If a 20 kg object fell to the surgace of the Earth from a height of 30m, what would its final velocity be? (work from the energy standpoint)
the PE is mgh
the KE is 1/2 m v^2
set equal, and solve for v.
Could you explain. I'm stuck. I got 30 v^2 so far but I don't think that is right.
To determine the final velocity of the object, we can use the principle of conservation of energy.
The potential energy of an object at a height h is given by the equation: PE = mgh, where m is the mass of the object, g is the acceleration due to gravity (approximately 9.8 m/s²), and h is the height.
The potential energy is converted into kinetic energy as the object falls, where kinetic energy is given by the equation: KE = (1/2)mv², where v is the final velocity of the object.
According to the conservation of energy, the initial potential energy of the object is equal to the final kinetic energy. Therefore, we can set up an equation: mgh = (1/2)mv².
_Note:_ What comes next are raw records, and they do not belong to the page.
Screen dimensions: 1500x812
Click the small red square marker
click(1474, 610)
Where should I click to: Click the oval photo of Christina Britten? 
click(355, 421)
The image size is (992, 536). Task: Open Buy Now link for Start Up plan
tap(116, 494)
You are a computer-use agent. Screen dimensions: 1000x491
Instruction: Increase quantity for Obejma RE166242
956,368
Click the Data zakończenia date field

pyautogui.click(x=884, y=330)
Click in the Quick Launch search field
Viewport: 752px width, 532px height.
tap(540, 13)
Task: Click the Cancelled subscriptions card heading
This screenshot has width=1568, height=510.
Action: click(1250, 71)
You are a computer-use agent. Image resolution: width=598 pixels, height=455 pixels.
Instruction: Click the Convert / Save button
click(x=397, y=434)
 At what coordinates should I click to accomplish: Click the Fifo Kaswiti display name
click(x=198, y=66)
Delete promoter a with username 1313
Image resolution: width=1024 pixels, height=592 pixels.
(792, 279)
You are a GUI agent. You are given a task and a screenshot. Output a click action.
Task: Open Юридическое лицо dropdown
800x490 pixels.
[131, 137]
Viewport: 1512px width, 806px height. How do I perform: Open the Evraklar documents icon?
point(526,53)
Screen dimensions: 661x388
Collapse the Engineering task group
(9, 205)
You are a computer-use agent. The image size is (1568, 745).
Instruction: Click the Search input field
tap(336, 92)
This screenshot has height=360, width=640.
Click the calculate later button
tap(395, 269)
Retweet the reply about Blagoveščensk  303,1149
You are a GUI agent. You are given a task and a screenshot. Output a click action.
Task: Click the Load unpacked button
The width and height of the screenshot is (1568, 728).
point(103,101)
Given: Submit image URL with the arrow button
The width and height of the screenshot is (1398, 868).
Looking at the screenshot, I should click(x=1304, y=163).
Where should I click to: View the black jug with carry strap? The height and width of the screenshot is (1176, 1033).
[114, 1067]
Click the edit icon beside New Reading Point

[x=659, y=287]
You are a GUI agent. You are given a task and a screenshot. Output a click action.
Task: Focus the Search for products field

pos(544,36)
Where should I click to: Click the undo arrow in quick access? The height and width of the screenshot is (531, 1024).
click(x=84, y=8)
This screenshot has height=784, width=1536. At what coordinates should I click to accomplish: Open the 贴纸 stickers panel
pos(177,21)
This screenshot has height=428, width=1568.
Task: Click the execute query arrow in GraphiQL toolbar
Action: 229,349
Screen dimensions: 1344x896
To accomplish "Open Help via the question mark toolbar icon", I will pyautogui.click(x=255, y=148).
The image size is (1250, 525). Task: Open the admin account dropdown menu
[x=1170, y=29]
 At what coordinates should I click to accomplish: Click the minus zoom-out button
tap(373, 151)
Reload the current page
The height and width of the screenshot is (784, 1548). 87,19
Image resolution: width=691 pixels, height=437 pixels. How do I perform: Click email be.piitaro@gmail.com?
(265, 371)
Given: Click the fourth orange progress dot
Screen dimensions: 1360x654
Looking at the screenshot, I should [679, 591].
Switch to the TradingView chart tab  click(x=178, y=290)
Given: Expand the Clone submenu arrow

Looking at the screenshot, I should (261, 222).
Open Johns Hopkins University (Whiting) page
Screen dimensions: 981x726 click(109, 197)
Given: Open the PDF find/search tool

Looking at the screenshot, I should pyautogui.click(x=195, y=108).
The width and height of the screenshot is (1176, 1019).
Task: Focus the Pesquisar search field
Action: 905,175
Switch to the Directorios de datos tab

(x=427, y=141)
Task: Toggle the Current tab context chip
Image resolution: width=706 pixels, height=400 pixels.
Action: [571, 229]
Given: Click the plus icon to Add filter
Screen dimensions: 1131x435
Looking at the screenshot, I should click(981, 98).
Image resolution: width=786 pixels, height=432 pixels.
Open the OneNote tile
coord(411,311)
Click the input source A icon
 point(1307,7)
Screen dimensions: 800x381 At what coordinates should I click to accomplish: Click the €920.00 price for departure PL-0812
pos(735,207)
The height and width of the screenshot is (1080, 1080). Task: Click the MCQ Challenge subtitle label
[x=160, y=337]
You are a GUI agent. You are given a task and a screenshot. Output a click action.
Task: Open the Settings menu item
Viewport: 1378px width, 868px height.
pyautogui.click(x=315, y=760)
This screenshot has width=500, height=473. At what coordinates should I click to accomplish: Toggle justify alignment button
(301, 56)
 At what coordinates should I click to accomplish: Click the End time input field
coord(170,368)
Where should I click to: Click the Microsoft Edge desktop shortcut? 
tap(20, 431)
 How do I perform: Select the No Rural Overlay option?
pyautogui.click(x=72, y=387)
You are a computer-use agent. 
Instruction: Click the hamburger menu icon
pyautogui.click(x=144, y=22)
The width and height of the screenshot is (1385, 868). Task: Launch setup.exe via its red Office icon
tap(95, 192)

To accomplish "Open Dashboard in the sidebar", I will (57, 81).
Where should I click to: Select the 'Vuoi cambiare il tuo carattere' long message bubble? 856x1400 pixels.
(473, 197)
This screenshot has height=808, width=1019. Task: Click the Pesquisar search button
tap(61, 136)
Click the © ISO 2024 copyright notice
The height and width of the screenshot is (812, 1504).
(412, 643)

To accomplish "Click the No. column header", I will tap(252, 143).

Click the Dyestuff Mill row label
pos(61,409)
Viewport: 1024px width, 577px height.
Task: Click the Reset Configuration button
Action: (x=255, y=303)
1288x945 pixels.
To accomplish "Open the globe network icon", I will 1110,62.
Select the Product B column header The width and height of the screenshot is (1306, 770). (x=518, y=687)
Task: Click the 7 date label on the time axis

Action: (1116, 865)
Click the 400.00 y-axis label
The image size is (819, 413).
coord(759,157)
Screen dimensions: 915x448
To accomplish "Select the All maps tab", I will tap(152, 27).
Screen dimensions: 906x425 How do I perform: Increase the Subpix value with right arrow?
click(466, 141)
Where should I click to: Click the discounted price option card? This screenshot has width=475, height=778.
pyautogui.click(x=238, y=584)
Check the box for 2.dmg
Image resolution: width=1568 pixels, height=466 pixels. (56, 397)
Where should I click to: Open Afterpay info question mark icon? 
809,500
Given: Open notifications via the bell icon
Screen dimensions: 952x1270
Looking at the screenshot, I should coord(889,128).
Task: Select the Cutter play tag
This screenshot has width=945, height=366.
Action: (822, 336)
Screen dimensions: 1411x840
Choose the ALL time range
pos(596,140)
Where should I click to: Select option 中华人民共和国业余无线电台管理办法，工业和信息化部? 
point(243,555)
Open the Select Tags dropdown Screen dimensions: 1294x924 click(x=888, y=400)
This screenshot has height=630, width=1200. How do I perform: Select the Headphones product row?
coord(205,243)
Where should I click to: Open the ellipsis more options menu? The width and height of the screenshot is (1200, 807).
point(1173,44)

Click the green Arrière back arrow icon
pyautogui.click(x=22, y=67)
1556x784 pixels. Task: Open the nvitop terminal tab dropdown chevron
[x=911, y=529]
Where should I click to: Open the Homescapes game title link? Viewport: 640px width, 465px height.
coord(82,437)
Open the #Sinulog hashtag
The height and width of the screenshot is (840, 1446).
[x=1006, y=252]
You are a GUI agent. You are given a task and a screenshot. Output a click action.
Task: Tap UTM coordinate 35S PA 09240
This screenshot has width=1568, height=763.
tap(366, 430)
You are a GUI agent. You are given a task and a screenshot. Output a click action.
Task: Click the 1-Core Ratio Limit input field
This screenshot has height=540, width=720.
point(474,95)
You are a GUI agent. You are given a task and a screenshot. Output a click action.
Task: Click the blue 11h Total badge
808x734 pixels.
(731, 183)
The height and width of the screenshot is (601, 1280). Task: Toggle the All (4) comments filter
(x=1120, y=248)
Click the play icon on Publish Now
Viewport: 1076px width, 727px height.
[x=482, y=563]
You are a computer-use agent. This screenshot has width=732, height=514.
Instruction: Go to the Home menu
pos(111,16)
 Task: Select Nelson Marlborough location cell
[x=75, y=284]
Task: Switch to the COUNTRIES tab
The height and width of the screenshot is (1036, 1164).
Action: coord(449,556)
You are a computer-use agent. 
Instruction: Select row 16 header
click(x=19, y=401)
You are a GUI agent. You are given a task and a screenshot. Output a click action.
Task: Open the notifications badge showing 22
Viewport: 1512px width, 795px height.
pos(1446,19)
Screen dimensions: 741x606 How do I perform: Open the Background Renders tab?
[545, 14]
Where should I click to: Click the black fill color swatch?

Now, let's plug in the given values into the equation:
m = 20 kg
g = 9.8 m/s²
h = 30 m
20 kg * 9.8 m/s² * 30 m = (1/2) * 20 kg * v²
Simplifying the equation:
5880 joules = 10 kg * v²
Now, rearrange the equation to solve for v:
v² = 5880 joules / 10 kg
v² = 588 m²/s²
Finally, take the square root of both sides to find the final velocity v:
v = √(588 m²/s²)
v ≈ 24.2 m/s
Therefore, the final velocity of the 20 kg object, when it falls to the surface of the Earth from a height of 30 m, will be approximately 24.2 m/s.